Vincenzo De Cotiis Foundation Opens on Venice’s Grand Canal
Inside the scenic 15th-century Palazzo Giustinian Lolin, the celebrated architect and artist displays his groundbreaking work alongside visually compelling pieces by a mix of engaging talents
If the water door of the Palazzo Giustinian Lolin on Venice’s Grand Canal happens to be open, those passing by on vaporetti and boats will see a series of three arches. Stalking their way across the stone-flagged floor of the undercroft, these striking sculptures present as an awkward enfilade of jagged edges. They appear like ancient remains that have pushed their way up from the Lagoon, or leftovers from a long-ago biennale.
But in actuality, they are artworks by Vincenzo De Cotiis, the celebrated Italian architect and artist, and they herald the arrival of the Vincenzo De Cotiis Foundation in the 15th-century palazzo.
De Cotiis has made it his business to combine a number of histories in his works. From chairs that merge recycled fiberglass with fabulous marbles, to an art collection that mixes Renaissance bronzes with paintings by Hans Hartung and supersize sculptures by Anne Imhof, De Cotiis likes to play across space and time. The arches, called Archaeology of Consciousness, are assemblages of stone, fiberglass, marble, and—to mark their place in Venice—Murano glass.
The foundation, which is open by appointment, will produce publications and host public events, as well as exhibitions of designs and artworks by De Cotiis alongside pieces by other talents, displayed throughout the building’s palatial piano nobile. “It is a place where the convergence of design, art, and architecture can unfold,” says De Cotiis, a 2019 Galerie Creative Mind. “We wanted to find a space that resonated with our creative ideologies rather than one that offered conventional perfection.”
“It is a place where the convergence of design, art and architecture can unfold”
Vincenzo De Cotiis
De Cotiis, however, has worked his usual magic on the interior (leased for a 25- to 30-year period, as is the way here), retaining significant existing details, losing some, and adding his own. “The biggest fight was over the removal of the curtains,” says his assistant, Jan, during a tour of the space. “They were great, thick pink- and red-silk brocade items, and considered historically important, so we had to remove, clean, and conserve them.” Until the end of the tenure, they will remain in a suitable storage.
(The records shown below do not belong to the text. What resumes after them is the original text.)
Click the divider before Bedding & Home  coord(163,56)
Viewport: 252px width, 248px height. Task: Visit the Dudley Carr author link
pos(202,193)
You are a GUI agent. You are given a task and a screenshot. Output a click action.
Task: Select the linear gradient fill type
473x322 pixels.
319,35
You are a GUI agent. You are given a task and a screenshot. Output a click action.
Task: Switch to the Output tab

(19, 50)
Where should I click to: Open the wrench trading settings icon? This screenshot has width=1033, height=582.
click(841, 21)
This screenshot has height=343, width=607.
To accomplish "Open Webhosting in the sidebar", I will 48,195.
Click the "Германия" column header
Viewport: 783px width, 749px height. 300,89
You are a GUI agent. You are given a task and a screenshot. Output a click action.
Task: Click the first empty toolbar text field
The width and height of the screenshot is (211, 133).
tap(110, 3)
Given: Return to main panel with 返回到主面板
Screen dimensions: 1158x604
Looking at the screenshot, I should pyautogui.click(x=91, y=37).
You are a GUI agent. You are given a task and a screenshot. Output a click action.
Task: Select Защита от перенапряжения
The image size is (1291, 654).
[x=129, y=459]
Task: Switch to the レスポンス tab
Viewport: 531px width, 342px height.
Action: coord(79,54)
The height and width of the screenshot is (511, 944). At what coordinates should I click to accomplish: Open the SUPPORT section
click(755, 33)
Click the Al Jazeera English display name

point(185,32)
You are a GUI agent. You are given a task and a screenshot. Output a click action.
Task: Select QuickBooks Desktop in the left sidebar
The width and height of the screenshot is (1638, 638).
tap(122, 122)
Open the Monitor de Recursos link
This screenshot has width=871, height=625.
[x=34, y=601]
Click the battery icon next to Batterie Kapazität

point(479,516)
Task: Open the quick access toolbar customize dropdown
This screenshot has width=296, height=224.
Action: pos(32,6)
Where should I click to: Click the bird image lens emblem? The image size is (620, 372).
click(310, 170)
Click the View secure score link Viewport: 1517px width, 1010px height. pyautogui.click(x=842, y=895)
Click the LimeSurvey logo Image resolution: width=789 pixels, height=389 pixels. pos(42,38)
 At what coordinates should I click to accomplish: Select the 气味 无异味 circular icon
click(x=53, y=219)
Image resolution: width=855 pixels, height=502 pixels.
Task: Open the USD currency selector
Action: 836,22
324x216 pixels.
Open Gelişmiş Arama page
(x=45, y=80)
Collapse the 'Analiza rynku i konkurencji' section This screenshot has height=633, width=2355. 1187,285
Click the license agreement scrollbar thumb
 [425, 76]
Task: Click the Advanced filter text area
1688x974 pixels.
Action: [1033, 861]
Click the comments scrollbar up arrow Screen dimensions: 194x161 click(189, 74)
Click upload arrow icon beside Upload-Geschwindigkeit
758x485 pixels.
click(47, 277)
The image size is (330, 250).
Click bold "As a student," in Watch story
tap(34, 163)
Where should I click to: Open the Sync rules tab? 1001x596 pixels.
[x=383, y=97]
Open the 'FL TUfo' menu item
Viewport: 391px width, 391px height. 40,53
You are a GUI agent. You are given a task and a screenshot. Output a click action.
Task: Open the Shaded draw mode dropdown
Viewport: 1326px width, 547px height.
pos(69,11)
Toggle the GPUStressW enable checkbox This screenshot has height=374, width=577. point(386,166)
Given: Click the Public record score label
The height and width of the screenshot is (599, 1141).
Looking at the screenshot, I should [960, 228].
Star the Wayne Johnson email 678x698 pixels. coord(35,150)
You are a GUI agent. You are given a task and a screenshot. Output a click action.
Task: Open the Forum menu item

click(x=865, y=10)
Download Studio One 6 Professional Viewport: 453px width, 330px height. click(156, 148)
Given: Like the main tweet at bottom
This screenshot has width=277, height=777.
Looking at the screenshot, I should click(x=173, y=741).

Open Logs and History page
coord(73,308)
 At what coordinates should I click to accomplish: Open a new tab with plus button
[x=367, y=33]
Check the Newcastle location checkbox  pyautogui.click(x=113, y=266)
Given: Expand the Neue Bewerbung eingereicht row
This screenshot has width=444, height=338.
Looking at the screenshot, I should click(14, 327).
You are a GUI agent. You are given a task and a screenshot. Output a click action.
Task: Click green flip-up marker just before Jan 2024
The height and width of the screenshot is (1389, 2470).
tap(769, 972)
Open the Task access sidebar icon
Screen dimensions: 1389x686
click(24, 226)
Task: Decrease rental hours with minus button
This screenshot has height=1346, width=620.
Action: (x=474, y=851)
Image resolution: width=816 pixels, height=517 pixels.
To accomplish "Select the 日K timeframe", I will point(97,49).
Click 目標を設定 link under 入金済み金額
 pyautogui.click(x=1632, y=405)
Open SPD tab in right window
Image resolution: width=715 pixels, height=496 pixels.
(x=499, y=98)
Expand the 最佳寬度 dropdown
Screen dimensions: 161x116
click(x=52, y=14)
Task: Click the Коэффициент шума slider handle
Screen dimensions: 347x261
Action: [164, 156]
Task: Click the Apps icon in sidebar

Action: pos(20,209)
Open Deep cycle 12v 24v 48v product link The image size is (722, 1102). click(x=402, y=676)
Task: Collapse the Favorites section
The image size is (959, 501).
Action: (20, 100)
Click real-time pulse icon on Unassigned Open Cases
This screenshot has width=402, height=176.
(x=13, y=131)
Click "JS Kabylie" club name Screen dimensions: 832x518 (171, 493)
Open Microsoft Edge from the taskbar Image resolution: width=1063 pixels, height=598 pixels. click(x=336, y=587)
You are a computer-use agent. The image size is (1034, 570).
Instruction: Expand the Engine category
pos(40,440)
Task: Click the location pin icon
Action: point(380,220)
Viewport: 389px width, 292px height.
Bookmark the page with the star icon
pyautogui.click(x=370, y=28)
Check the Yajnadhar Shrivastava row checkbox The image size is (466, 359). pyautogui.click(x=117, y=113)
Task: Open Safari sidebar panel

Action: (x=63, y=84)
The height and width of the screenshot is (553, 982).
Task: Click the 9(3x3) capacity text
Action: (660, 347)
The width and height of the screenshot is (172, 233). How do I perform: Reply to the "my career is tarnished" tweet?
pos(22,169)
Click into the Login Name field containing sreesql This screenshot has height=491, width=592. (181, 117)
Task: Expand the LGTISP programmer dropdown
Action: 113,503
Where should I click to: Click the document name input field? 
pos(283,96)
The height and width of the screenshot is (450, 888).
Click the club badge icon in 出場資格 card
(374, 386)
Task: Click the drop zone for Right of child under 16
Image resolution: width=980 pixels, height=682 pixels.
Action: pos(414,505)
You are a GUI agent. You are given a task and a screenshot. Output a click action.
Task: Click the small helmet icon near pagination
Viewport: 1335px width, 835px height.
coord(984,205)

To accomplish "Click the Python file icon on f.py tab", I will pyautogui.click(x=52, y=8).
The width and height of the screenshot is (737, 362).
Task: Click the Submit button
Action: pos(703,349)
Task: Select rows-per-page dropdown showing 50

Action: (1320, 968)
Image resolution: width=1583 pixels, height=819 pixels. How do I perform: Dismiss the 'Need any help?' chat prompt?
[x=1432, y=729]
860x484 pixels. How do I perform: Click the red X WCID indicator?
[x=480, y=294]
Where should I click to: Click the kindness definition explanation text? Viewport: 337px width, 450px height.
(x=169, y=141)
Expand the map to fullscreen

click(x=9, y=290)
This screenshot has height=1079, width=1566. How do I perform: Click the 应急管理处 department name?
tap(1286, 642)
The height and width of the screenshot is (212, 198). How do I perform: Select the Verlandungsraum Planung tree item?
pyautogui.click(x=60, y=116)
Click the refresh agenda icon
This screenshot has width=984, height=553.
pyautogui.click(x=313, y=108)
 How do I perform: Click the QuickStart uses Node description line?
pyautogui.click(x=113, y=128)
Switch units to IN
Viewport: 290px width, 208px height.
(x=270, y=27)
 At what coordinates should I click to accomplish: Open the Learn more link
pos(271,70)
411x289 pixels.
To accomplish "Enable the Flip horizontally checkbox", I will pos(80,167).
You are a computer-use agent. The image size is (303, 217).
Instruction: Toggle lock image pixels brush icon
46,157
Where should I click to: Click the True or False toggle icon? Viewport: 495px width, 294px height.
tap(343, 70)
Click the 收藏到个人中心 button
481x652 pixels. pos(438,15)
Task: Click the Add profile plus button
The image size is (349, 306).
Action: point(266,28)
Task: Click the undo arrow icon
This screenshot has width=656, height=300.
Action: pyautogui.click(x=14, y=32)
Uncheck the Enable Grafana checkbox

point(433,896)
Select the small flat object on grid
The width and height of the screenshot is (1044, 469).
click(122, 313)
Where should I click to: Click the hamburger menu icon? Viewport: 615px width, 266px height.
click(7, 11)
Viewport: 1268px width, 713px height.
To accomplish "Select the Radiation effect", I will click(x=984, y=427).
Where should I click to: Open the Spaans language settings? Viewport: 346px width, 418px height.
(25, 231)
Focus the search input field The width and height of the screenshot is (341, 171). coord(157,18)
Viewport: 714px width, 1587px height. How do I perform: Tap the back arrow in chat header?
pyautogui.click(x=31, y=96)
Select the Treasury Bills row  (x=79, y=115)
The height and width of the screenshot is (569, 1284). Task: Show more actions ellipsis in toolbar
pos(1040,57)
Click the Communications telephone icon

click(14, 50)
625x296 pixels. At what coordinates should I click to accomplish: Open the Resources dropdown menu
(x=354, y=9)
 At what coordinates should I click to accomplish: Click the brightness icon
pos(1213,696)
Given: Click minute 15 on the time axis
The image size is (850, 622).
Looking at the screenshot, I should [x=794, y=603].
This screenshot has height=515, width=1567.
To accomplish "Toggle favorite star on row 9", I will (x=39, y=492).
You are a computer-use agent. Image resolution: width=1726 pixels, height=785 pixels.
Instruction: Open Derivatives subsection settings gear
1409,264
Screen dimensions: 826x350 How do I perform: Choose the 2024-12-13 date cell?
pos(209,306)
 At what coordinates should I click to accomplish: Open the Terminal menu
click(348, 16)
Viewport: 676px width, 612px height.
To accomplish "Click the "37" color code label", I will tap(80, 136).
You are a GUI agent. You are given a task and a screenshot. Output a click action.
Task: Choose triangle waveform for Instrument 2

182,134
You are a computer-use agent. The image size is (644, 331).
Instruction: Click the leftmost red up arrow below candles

Here, it can be hard to tell where the old ends and the freshly made begins. Off the main bedroom, a new bath is outfitted in a beautiful blue stone, rippled and crackled with yellow and white, that forms a perfect partnership with a ceiling where ancient blue paint is flaking and decaying to reveal grey and white beneath. A De Cotiis-designed wardrobe is inspired by Renaissance antecedents, though its massive fiberglass doors open to an illuminated interior. The custom-made bed sits on a plinth hand-painted in flowing lines that match the rippling water of the canal outside the window; mirrors are in antiqued glass; Murano chandeliers are several hundred years old, as are the early-18th-century allegorical wall paintings by Jean Raoux.
De Cotiis studied architecture in Venice. “Those years were transformative,” he says now. “They gave me a deep appreciation for the city’s architectural dialogue between decay and opulence. Its allure is not merely in its historical breadth, but in its daily sensory experiences—the way light dances on the water, the textures of ancient buildings that tell stories of time.”
True to this inspiration, De Cotiis’s work in recycled fiberglass tells the same story. He maintains its imperfections, in one console preserving a fungal growth on the surface that blooms like a deep-ocean flower beneath its lacquered finish. “The process of transforming reclaimed fiberglass into an aesthetic object reflects broader themes in my work of resurrection and transformation,” he says. His presence at the Palazzo Giustinian Lolin does just the same.